It sounds like this is because the device admission plugin is still not able to authoritatively state whether a device is available at the time the restarted pod is run?

We need to make some changes to admission generally to solve this case completely, but until we do, is it possible to have the admission plugin safely accept a pod that is a) never before seen by the device plugin and b) in the running phase? Or are there other reasons why that has been tried and found not to work?

@ffromani
Copy link
Contributor

ffromani commented Jun 9, 2023

Thanks Clayton for chiming in.

  1. Running pods should always survive kubelet restart.

    1. Admission is re-run on every kubelet restart (it must, because the kubelet is stateless and we have coupled admission with allocation)

    2. It is the responsibility of every admission plugin to handle the scenario of kubelet restart correctly (by identifying when it can start making admission decisions)

    3. We probably lack all the tools to correctly handle admission + allocation, and we need to identify which ones to add.

    4. Admission is processed in a serial (and mostly random) order and therefore admission plugins cannot safely "block" until initialization is complete

It sounds like this is because the device admission plugin is still not able to authoritatively state whether a device is available at the time the restarted pod is run?

The device manager is invoked as part of admission and it performs allocation. Up until the device plugins register themselves, the device manager cannot indeed provide authoritative answers about device availability. Any answer is essentially wrong at this stage. For context, the current behaviour loudly breaks all the pods on restart, the previous silently broke some pods.

We need to make some changes to admission generally to solve this case completely, but until we do, is it possible to have the admission plugin safely accept a pod that is a) never before seen by the device plugin and b) in the running phase? Or are there other reasons why that has been tried and found not to work?

This is one of the option I'm evaluating. I'm willing to explore this path, my concern is that will require the device manager to gain knowledge about running pods, asking the pod cache or the kuberuntime. If this is acceptable designwise I'll start to sketch an implementation we can iterate upon.

I have another POC which is about letting the kubelet wait (up until a timeout) for device plugins to register themselves before start syncing pods, I'll upload it for reference very shortly.

@smarterclayton
Copy link
Contributor

my concern is that will require the device manager to gain knowledge about running pods, asking the pod cache or the kuberuntime

At admission time on a restart you won't actually know whether the pod is running, because the kubelet itself won't know, because admission on restart is the transition from "unknown state" to "should still be running". And the kubelet implemention is very naive - we assume admission is fast, reentrant, and cheap, none of which are completely true with the more complex admission requirements of cpu manager, device manager, etc.

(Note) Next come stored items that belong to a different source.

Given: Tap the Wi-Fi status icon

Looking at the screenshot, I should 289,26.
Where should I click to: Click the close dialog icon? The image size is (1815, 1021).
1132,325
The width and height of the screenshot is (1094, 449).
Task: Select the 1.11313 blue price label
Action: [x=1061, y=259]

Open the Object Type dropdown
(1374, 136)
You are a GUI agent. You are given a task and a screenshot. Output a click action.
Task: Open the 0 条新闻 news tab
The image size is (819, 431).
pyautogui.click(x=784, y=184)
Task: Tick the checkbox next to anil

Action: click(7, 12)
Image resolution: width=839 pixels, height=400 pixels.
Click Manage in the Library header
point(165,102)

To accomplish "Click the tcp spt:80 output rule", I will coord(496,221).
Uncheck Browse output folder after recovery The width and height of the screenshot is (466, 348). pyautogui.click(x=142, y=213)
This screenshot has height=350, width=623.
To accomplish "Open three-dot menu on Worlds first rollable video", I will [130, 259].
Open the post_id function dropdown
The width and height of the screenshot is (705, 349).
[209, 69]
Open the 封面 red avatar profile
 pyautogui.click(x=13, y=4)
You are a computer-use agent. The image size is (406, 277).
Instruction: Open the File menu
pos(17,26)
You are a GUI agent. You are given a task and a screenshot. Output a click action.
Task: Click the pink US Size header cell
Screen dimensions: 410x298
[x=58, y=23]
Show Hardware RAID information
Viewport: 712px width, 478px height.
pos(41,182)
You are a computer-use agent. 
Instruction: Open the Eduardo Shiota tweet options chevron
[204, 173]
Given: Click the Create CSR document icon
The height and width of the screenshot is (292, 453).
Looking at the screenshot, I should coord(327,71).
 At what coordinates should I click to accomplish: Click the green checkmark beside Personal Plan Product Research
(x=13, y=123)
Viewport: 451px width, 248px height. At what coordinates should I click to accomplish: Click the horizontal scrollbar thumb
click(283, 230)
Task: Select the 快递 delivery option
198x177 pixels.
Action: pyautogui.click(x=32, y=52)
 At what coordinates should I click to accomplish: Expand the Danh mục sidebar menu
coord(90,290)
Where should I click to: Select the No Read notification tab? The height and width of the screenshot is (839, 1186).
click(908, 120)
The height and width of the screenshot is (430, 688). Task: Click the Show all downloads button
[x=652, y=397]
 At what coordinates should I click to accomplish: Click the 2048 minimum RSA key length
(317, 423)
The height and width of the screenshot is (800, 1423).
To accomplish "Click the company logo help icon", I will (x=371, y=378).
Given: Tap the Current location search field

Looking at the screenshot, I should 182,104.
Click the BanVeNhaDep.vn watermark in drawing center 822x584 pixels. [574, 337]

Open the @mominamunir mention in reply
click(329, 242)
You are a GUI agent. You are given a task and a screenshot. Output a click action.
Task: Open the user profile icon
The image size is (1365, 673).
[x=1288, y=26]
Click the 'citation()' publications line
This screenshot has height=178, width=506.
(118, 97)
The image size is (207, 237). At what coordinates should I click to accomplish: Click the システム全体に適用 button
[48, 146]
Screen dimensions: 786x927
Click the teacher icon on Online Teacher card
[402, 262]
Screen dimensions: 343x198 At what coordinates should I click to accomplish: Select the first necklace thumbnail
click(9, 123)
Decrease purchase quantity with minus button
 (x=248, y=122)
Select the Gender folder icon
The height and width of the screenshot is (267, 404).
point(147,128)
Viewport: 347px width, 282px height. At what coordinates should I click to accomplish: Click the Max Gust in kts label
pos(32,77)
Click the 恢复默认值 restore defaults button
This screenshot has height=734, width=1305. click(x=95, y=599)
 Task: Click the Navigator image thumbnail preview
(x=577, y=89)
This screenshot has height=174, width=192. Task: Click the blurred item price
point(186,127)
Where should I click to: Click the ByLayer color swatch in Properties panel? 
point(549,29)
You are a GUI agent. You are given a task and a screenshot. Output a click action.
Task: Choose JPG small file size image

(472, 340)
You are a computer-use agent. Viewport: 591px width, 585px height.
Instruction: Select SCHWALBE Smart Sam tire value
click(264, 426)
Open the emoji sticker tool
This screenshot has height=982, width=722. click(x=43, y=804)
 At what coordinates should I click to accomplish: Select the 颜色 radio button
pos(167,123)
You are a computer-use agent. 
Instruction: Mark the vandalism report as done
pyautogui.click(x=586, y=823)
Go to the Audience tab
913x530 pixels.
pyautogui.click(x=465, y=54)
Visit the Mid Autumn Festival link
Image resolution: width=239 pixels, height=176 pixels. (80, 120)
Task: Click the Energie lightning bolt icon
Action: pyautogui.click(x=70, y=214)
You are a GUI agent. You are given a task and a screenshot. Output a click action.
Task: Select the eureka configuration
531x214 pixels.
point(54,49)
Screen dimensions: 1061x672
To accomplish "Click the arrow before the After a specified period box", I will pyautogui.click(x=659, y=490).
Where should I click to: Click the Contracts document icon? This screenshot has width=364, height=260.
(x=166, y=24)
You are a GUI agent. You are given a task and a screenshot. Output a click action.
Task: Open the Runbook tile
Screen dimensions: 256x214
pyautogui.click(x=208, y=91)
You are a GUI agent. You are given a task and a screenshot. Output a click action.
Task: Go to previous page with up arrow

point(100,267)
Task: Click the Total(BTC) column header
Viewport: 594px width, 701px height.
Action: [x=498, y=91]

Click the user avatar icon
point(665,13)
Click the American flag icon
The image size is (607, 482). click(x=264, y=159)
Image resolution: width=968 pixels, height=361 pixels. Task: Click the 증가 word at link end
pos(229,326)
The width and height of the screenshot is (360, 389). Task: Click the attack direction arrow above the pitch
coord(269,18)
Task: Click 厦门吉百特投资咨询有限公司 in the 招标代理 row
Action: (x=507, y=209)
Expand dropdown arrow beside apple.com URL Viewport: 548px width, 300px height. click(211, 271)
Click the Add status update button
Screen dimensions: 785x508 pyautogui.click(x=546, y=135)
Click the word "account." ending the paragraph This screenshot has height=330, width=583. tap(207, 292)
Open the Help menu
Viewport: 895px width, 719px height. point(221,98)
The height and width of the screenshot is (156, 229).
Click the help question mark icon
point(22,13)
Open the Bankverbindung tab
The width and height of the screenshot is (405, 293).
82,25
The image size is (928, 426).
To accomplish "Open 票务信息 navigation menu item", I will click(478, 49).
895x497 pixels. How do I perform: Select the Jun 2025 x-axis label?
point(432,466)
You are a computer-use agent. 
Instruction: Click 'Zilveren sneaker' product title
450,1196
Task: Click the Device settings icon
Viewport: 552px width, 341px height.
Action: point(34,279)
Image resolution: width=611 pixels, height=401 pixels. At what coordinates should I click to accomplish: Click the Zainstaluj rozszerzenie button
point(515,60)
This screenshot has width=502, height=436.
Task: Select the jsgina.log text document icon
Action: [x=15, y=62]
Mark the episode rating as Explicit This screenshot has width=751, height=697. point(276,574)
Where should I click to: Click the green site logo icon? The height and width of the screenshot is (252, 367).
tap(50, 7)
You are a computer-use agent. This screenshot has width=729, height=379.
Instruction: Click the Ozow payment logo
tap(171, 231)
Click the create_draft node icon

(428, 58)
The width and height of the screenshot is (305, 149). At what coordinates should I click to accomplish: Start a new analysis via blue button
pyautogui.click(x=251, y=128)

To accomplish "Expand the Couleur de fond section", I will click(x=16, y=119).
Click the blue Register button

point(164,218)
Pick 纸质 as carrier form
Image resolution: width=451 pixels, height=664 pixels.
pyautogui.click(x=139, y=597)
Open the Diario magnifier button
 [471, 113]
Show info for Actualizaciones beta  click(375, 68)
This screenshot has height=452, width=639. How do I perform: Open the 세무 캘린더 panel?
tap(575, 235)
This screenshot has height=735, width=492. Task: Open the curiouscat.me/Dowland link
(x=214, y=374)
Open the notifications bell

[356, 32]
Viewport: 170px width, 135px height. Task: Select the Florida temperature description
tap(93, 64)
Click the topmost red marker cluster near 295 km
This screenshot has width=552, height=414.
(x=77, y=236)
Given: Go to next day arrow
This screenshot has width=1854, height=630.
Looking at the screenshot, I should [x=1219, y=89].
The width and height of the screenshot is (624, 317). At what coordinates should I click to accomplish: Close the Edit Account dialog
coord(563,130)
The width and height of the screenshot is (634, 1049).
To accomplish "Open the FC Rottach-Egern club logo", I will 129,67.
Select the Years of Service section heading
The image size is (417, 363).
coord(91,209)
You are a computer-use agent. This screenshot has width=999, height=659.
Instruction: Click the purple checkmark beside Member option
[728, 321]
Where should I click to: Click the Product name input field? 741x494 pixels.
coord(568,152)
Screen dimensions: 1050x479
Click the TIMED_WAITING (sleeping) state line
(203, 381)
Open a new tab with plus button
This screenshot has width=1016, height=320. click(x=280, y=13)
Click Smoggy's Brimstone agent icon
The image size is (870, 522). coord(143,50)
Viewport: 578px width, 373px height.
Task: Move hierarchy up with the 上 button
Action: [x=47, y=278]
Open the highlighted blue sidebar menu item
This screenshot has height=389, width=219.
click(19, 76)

I think asking pod cache or kuberuntime directly would not be appropriate. However, at admission time you do know what other pods have been previously admitted (passed as an argument), and you also know what pods you've seen. So if you see a Running pod submitted to admission, and the device plugin internal state does not say that the pod's devices, you can treat that as "i previously admitted this" and accept it. If that requires significant changes to device manager internal state, it might be worth discussing what other changes to device manager might make sense.

I have another POC which is about letting the kubelet wait (up until a timeout) for device plugins to register themselves before start syncing pods, I'll upload it for reference very shortly.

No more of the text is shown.